● **What you will do**: All entries, exactly as written, should be output again.

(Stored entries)
#####
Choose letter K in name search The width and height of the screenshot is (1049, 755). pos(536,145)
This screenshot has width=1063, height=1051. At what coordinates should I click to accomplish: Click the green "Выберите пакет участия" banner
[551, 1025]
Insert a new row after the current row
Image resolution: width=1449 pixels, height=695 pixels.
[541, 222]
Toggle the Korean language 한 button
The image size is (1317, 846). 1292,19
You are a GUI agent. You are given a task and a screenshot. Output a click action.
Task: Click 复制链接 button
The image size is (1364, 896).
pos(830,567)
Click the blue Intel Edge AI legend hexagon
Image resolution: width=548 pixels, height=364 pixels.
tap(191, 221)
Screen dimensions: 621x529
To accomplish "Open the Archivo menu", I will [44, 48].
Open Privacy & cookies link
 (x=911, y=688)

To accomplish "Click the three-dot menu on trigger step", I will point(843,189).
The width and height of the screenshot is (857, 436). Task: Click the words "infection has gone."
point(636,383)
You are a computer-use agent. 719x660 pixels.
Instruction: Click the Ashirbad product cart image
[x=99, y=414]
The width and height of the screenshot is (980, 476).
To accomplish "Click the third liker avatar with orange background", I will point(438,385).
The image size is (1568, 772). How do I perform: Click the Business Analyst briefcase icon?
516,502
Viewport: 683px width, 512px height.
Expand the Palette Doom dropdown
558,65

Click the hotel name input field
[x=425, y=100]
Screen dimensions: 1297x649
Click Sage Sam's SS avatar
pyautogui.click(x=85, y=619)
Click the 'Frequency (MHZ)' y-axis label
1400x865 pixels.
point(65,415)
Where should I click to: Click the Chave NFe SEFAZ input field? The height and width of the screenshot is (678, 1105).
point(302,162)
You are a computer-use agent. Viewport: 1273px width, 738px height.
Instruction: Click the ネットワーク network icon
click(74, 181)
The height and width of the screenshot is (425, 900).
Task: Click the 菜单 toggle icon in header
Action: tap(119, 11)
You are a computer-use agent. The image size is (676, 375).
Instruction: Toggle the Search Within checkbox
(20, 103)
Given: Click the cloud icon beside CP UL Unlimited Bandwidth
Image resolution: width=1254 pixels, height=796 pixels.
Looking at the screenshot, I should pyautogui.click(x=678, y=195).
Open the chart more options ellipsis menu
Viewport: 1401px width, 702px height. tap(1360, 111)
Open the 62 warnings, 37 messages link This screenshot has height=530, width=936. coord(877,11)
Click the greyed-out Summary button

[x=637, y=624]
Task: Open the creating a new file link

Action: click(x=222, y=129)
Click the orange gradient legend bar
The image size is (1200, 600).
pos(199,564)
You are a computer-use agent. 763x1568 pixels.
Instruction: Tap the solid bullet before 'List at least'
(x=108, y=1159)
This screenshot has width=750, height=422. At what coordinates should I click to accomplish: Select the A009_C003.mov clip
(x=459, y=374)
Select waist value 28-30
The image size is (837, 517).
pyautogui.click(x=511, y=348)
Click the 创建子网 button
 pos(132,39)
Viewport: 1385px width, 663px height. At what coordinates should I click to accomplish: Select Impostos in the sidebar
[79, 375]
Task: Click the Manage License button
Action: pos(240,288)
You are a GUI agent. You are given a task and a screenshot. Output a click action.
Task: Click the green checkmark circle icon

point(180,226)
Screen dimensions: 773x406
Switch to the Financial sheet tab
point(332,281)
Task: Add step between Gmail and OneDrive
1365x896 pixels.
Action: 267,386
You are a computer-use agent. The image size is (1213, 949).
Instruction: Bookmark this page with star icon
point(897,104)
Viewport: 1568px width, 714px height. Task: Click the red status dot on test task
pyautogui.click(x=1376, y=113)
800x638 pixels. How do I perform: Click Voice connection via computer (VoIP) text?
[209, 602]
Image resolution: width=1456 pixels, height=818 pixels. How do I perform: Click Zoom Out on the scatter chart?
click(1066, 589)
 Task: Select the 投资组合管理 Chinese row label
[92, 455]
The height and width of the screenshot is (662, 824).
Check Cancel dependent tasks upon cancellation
#####
● **Exercise answer**:
Choose letter K in name search The width and height of the screenshot is (1049, 755). pos(536,145)
This screenshot has width=1063, height=1051. At what coordinates should I click to accomplish: Click the green "Выберите пакет участия" banner
[551, 1025]
Insert a new row after the current row
Image resolution: width=1449 pixels, height=695 pixels.
[541, 222]
Toggle the Korean language 한 button
The image size is (1317, 846). 1292,19
You are a GUI agent. You are given a task and a screenshot. Output a click action.
Task: Click 复制链接 button
The image size is (1364, 896).
pos(830,567)
Click the blue Intel Edge AI legend hexagon
Image resolution: width=548 pixels, height=364 pixels.
tap(191, 221)
Screen dimensions: 621x529
To accomplish "Open the Archivo menu", I will [44, 48].
Open Privacy & cookies link
 (x=911, y=688)

To accomplish "Click the three-dot menu on trigger step", I will point(843,189).
The width and height of the screenshot is (857, 436). Task: Click the words "infection has gone."
point(636,383)
You are a computer-use agent. 719x660 pixels.
Instruction: Click the Ashirbad product cart image
[x=99, y=414]
The width and height of the screenshot is (980, 476).
To accomplish "Click the third liker avatar with orange background", I will point(438,385).
The image size is (1568, 772). How do I perform: Click the Business Analyst briefcase icon?
516,502
Viewport: 683px width, 512px height.
Expand the Palette Doom dropdown
558,65

Click the hotel name input field
[x=425, y=100]
Screen dimensions: 1297x649
Click Sage Sam's SS avatar
pyautogui.click(x=85, y=619)
Click the 'Frequency (MHZ)' y-axis label
1400x865 pixels.
point(65,415)
Where should I click to: Click the Chave NFe SEFAZ input field? The height and width of the screenshot is (678, 1105).
point(302,162)
You are a computer-use agent. Viewport: 1273px width, 738px height.
Instruction: Click the ネットワーク network icon
click(74, 181)
The height and width of the screenshot is (425, 900).
Task: Click the 菜单 toggle icon in header
Action: tap(119, 11)
You are a computer-use agent. The image size is (676, 375).
Instruction: Toggle the Search Within checkbox
(20, 103)
Given: Click the cloud icon beside CP UL Unlimited Bandwidth
Image resolution: width=1254 pixels, height=796 pixels.
Looking at the screenshot, I should pyautogui.click(x=678, y=195).
Open the chart more options ellipsis menu
Viewport: 1401px width, 702px height. tap(1360, 111)
Open the 62 warnings, 37 messages link This screenshot has height=530, width=936. coord(877,11)
Click the greyed-out Summary button

[x=637, y=624]
Task: Open the creating a new file link

Action: click(x=222, y=129)
Click the orange gradient legend bar
The image size is (1200, 600).
pos(199,564)
You are a computer-use agent. 763x1568 pixels.
Instruction: Tap the solid bullet before 'List at least'
(x=108, y=1159)
This screenshot has width=750, height=422. At what coordinates should I click to accomplish: Select the A009_C003.mov clip
(x=459, y=374)
Select waist value 28-30
The image size is (837, 517).
pyautogui.click(x=511, y=348)
Click the 创建子网 button
 pos(132,39)
Viewport: 1385px width, 663px height. At what coordinates should I click to accomplish: Select Impostos in the sidebar
[79, 375]
Task: Click the Manage License button
Action: pos(240,288)
You are a GUI agent. You are given a task and a screenshot. Output a click action.
Task: Click the green checkmark circle icon

point(180,226)
Screen dimensions: 773x406
Switch to the Financial sheet tab
point(332,281)
Task: Add step between Gmail and OneDrive
1365x896 pixels.
Action: 267,386
You are a computer-use agent. The image size is (1213, 949).
Instruction: Bookmark this page with star icon
point(897,104)
Viewport: 1568px width, 714px height. Task: Click the red status dot on test task
pyautogui.click(x=1376, y=113)
800x638 pixels. How do I perform: Click Voice connection via computer (VoIP) text?
[209, 602]
Image resolution: width=1456 pixels, height=818 pixels. How do I perform: Click Zoom Out on the scatter chart?
click(1066, 589)
 Task: Select the 投资组合管理 Chinese row label
[92, 455]
The height and width of the screenshot is (662, 824).
Check Cancel dependent tasks upon cancellation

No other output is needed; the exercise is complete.